Lors du sommet de Davos, Donald Trump a déclaré que le président russe Vladimir Poutine a donné son accord pour rejoindre son ambitieux « Conseil de paix », présenté comme une alternative à l’ONU. Trump a affirmé : « Il a été invité. Il a accepté », suscitant des réactions variées dans le monde diplomatique.
Côté russe, Poutine a précisé lors d'une réunion gouvernementale qu'il a instruit son ministère des Affaires étrangères d'examiner cette proposition avant de donner une réponse officielle. « Nous allons étudier les documents et consulter nos partenaires stratégiques », a-t-il indiqué.
Un milliard de dollars comme condition
Poutine a conditionné sa réponse à une condition : la possibilité de verser un milliard de dollars provenant des avoirs russes gelés aux États-Unis en raison de la guerre en Ukraine. Il suggère également que ces fonds pourraient être utilisés pour la reconstruction des territoires touchés, une fois un accord de paix établi.

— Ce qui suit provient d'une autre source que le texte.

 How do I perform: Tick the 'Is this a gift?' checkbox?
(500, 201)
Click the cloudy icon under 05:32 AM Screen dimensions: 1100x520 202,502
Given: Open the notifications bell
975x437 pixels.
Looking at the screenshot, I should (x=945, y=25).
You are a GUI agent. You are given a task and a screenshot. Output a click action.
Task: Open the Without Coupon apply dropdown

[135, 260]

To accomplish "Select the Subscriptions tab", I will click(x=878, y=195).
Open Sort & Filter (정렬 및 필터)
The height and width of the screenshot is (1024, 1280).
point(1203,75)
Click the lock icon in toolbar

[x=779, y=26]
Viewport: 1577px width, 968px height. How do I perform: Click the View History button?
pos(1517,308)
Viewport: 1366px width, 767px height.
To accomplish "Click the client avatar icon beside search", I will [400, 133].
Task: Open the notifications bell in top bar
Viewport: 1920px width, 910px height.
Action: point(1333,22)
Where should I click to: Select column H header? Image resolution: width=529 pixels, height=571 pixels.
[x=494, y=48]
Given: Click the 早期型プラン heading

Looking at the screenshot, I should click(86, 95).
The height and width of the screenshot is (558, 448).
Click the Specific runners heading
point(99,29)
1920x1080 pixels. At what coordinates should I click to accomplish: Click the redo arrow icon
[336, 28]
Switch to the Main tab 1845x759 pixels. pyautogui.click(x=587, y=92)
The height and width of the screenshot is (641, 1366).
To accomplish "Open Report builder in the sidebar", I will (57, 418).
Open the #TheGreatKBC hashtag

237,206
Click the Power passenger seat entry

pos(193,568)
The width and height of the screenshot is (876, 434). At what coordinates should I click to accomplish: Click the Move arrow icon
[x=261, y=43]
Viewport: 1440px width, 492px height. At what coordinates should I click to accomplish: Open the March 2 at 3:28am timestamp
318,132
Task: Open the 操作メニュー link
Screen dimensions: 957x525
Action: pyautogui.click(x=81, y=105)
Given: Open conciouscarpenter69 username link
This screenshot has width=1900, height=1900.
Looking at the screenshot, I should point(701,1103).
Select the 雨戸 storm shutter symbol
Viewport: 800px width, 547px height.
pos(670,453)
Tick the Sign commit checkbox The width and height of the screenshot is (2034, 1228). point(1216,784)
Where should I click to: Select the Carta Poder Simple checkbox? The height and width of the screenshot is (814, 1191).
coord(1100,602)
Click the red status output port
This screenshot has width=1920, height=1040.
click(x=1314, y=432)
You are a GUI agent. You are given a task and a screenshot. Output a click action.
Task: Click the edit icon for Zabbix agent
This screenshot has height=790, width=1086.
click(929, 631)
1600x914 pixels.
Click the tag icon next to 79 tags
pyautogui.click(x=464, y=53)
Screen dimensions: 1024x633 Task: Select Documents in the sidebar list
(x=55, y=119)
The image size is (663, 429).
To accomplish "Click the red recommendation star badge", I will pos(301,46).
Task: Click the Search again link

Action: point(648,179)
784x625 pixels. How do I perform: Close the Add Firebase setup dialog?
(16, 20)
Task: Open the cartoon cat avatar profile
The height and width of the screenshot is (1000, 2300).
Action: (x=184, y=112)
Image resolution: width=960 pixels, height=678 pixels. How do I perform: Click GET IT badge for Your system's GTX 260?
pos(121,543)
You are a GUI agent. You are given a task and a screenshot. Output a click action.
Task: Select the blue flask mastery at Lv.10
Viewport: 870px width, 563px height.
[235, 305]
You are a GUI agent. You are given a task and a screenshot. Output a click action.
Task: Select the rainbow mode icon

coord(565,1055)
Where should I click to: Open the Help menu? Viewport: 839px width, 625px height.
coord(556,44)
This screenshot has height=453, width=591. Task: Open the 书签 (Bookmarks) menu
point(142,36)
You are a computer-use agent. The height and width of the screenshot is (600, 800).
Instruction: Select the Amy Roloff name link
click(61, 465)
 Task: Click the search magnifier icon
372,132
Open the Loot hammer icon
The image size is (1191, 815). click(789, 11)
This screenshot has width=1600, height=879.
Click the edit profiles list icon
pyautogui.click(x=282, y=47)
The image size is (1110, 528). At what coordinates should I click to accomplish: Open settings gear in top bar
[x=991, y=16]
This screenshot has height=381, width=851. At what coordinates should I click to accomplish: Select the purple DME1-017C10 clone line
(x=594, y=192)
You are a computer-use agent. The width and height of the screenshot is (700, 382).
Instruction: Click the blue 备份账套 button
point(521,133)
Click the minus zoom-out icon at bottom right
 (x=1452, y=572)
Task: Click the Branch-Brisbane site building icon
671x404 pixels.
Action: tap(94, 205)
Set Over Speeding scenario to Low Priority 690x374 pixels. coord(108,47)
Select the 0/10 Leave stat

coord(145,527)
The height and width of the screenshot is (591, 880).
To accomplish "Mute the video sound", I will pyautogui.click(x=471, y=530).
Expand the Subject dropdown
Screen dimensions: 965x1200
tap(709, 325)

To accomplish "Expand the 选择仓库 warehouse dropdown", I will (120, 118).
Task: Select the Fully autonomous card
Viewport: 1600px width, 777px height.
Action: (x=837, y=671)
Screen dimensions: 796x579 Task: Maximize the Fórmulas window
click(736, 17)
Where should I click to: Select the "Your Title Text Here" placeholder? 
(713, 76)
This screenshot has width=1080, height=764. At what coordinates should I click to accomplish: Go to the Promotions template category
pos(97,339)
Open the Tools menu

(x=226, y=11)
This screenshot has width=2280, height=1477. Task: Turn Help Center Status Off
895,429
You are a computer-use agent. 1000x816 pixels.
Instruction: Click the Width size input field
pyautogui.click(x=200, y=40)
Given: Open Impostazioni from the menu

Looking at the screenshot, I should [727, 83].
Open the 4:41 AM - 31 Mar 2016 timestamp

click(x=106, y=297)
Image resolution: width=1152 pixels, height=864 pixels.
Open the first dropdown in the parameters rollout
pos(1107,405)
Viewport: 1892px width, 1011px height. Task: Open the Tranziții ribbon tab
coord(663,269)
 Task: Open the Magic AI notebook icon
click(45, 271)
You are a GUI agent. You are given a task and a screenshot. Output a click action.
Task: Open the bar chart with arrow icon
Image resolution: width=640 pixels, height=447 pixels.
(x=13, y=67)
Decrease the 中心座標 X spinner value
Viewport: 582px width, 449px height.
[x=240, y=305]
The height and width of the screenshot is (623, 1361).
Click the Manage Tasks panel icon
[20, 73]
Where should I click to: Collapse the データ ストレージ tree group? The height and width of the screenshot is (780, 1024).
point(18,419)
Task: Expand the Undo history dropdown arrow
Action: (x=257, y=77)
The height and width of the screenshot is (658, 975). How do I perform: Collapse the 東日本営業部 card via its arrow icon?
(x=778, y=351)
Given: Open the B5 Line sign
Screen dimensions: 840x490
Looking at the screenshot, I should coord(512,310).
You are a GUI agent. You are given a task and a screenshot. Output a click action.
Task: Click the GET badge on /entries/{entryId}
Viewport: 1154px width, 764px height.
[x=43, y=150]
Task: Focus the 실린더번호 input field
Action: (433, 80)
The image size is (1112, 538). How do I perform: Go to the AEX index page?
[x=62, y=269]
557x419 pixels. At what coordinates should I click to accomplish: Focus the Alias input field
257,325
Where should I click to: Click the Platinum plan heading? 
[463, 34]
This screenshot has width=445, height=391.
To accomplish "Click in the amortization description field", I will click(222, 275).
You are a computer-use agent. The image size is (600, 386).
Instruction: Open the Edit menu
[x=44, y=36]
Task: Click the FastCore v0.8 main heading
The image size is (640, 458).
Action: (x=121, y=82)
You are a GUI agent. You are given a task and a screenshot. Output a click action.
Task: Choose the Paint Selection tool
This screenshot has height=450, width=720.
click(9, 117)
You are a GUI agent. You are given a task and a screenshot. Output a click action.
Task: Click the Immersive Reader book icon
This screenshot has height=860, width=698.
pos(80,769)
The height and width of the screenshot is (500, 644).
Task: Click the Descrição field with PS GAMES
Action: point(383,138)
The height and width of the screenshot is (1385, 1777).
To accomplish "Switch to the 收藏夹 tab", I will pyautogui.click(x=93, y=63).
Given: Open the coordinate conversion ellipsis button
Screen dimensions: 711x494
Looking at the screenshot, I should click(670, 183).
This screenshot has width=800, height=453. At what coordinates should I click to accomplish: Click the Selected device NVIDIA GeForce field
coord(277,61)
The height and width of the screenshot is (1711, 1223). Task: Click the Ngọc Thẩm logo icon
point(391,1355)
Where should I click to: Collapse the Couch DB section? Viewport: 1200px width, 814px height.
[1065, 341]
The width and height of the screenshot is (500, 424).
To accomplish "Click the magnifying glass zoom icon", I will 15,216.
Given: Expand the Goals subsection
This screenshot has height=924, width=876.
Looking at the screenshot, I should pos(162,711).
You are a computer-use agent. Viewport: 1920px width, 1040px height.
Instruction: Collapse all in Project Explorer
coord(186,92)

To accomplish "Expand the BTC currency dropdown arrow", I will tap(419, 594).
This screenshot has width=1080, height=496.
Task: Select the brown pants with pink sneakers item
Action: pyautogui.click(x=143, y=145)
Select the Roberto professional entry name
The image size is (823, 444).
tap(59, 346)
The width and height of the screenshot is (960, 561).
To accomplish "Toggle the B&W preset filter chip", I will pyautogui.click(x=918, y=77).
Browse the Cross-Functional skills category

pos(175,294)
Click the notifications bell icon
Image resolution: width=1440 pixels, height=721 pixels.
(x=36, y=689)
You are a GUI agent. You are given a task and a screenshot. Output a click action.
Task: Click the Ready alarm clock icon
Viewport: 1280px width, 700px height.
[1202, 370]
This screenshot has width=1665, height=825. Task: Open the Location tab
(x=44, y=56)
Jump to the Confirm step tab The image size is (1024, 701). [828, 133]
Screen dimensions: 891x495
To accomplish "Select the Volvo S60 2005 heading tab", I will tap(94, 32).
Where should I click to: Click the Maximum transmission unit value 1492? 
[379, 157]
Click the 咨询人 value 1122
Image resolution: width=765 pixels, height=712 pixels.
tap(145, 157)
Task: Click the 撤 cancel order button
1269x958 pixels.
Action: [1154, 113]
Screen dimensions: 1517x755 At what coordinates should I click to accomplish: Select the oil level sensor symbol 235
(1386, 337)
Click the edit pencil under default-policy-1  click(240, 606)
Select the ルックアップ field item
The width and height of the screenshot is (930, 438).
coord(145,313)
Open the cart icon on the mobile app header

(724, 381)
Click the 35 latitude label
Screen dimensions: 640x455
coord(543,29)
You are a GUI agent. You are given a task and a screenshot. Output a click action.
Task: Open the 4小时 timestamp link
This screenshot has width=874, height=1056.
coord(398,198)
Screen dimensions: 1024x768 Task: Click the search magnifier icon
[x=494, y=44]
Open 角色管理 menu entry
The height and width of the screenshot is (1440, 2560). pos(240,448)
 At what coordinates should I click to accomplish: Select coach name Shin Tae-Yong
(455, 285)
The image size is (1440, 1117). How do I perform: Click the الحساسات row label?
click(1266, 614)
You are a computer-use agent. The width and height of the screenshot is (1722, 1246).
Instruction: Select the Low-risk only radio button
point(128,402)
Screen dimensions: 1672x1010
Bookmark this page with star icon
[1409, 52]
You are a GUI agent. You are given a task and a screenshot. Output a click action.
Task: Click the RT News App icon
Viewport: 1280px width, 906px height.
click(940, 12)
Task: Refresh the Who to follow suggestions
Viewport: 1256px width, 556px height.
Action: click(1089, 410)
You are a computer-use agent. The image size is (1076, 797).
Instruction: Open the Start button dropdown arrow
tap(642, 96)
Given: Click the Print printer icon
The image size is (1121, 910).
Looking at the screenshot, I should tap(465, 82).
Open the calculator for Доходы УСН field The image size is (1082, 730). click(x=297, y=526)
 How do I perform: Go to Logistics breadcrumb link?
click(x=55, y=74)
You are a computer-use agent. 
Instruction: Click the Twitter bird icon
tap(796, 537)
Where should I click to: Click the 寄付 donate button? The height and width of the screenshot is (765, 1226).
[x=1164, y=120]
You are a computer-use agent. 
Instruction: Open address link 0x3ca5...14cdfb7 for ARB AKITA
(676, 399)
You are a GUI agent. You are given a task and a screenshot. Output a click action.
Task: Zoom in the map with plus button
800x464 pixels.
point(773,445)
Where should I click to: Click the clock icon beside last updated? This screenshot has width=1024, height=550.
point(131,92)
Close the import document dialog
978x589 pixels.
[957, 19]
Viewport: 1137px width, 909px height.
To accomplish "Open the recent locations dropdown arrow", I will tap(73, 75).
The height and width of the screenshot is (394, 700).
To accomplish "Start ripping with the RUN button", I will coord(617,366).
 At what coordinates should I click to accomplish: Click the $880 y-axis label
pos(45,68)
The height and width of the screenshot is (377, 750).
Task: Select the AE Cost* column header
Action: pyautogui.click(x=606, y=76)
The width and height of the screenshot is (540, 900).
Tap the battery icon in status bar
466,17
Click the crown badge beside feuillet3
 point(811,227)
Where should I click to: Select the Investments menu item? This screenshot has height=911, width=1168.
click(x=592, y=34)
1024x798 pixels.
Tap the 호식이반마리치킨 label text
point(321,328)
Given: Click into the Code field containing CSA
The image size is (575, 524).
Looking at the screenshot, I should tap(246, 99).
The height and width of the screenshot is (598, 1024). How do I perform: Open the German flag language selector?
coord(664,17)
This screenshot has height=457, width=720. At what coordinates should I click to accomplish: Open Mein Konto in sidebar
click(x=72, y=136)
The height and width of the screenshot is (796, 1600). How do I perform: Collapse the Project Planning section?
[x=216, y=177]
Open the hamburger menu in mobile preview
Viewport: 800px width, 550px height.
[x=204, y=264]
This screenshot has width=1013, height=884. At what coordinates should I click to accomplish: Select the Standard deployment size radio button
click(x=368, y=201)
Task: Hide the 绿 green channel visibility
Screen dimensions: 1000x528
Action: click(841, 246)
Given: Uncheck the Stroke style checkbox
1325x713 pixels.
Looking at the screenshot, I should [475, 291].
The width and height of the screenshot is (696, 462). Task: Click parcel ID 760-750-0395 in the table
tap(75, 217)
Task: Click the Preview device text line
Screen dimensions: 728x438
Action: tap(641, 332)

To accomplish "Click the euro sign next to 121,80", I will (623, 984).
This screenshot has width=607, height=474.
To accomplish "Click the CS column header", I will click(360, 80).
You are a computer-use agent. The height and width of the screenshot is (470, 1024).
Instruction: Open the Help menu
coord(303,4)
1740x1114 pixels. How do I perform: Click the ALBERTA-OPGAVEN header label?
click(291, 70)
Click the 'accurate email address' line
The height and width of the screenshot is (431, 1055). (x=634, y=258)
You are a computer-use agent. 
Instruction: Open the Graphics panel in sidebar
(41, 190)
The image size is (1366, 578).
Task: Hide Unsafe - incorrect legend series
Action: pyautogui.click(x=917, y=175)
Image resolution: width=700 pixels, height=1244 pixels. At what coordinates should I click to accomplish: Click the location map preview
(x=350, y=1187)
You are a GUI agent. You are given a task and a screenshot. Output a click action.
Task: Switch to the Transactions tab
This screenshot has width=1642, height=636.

Un conseil visant la paix au Moyen-Orient
La Maison-Blanche a précisé que ce Conseil de paix a pour but d’élaborer des solutions pour mettre fin au conflit dans la bande de Gaza et d'assurer une solution durable au conflit israélo-palestinien, respectant les résolutions de l'ONU. Poutine a souligné qu'il est crucial de prendre en compte les aspirations des Palestiniens.
Enfin, il a commenté les ambitions de Trump concernant le Groenland, affirmant que cela « ne concerne absolument pas » la Russie, tout en critiquant le Danemark pour sa gestion de l'île. Cette déclaration met en lumière la complexité des relations internationales en cours.